A few hours of fascinating reading later, I took a break – a few steps back from my grandiose schemes to blanket the Int – uh, cyberspace – with my finely crafted new book blurbz. No surprise, really. Just another episode of my 20-year odyssey through the promise and pitfalls of publishing in the digital age. Just when you think you’ve researched all the latest tips and tricks – whammo! Everyone else has already done it to death, so you have to get up to speed on the latest greatest anti-strategy strategy. And quick, before it too tumbles under the next wave coming … already.
In short, I decide to ride with it, posting instead to share these no-longer-secrets for a day.

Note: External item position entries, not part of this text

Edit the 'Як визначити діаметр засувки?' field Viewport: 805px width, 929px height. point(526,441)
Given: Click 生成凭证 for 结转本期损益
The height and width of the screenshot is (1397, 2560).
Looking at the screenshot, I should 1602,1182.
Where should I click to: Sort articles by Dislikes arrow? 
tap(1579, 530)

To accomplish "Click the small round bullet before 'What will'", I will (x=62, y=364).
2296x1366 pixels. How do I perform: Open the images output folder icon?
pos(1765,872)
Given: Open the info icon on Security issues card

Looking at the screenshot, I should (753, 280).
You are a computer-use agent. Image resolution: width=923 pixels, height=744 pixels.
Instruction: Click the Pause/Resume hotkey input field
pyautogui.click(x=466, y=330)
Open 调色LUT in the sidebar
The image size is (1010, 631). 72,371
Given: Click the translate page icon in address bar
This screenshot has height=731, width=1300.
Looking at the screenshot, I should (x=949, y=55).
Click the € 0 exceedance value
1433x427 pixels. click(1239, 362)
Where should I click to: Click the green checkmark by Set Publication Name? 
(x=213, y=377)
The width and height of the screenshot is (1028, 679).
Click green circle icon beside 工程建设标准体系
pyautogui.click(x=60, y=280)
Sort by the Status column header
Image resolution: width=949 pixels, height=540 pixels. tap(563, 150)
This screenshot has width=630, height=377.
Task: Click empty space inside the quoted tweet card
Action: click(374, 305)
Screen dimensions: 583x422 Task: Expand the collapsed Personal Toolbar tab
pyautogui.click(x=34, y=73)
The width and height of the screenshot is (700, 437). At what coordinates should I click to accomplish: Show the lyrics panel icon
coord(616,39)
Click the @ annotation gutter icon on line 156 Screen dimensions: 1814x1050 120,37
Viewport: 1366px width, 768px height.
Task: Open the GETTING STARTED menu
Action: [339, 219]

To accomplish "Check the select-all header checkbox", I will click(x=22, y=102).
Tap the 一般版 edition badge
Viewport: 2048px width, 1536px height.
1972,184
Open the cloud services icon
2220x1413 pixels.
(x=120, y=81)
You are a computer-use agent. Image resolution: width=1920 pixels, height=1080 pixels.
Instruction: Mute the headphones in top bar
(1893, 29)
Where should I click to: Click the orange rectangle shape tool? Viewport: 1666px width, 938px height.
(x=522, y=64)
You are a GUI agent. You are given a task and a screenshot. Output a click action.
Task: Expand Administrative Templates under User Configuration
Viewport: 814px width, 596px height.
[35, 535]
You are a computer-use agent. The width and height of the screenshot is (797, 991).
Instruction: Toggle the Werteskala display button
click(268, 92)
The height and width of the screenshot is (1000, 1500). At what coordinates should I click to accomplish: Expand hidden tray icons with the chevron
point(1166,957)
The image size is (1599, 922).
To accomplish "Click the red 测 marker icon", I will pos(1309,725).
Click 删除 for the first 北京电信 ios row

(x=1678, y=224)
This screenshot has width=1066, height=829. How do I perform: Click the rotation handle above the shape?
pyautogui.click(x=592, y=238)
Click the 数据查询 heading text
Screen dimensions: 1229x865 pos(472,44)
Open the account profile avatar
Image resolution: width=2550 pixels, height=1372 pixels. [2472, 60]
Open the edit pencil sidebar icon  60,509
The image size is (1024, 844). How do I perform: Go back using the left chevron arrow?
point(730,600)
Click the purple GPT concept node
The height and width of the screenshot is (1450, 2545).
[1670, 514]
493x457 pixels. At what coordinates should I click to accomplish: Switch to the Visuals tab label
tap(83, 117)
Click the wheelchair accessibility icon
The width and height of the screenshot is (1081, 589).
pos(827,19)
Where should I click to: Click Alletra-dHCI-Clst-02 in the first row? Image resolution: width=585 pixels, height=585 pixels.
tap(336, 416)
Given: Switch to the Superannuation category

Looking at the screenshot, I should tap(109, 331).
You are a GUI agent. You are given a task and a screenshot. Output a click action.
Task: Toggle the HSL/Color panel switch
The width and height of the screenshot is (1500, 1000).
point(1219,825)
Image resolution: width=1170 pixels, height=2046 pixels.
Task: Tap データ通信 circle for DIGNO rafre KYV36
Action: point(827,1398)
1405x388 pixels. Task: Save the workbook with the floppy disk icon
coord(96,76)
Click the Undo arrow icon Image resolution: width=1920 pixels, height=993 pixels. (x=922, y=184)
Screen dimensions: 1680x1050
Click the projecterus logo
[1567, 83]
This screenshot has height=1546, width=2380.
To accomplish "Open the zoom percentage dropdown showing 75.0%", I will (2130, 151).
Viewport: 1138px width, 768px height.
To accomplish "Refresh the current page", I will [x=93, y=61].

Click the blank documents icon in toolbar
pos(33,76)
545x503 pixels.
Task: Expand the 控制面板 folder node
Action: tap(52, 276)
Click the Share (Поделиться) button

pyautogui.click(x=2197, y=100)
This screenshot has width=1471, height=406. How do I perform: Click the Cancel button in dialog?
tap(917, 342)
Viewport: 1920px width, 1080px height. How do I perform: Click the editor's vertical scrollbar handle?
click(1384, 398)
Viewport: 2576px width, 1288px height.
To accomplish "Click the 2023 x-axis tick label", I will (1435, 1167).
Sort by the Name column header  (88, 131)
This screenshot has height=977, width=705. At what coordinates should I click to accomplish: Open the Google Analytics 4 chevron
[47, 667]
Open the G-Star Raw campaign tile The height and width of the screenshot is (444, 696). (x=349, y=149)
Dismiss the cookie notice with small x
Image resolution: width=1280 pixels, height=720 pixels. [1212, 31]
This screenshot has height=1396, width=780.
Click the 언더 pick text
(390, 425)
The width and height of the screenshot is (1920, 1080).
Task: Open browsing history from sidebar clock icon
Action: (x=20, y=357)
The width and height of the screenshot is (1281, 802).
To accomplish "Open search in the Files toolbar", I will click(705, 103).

Naturally I’m breaking – willfully, now – a lot of the rules touted by these pros. But what self-respecting artist doesn’t break rules? (I’m thinking, for starters, of Anne Allen’s, “Don’t try to maintain more than one blog.”)
Digression alert:
Back in 1996, I thought I could wear all my various hats under one banner, Cougar WebWorks – Alternative Culture Magazine. Seven sections, going by chakra, with periodic posts from my Renaissance-man life interests. Fast forward to Internet 2.0 (or is it 3.x by now, AKA Interwebz?) and I find myself in need of seven separate venues to carry forward those lifelong content areas:
- Personal – Facebook
- Travel – Words in Motion
- Career – HyperLife Editing Services / Facebook
- Books – Goodreads
- Music – African Drumming Blog
- Writing – [this blog] / Facebook
- Spirituality – The Seeker’s Manual
(Ack, what about “the real work” – I mean W-w-writing!?)
Okay, I’ll get back to the rules now: Enough about me. Here are some of the links I can share with the latest greatest advice I know of for writers and self-publishers, useful for others too in the realm of social media promotion and etiquette.
How to get your book published: Links to free info for new writers – Anne R. Allen’s Blog
Social media advice for writers: Kristen Lamb’s Blog
Where to find beta readers and critique partners: CritiqueCircle.com, SheWrites or networking through My WANA, QueryTracker.net, AgentQuery.com, or Nathan Bransford’s forums.
Oh yeah, and once more for good measure, the guy who started this whole day’s journey: Joel Friedlander’s The Book Designer, for all kinds of tips on writing, formatting and publishing.
The above list is just a sample. But, you know how it goes: “Once you begin the journey, you won’t want to stop. You will come out the other side …. changed.”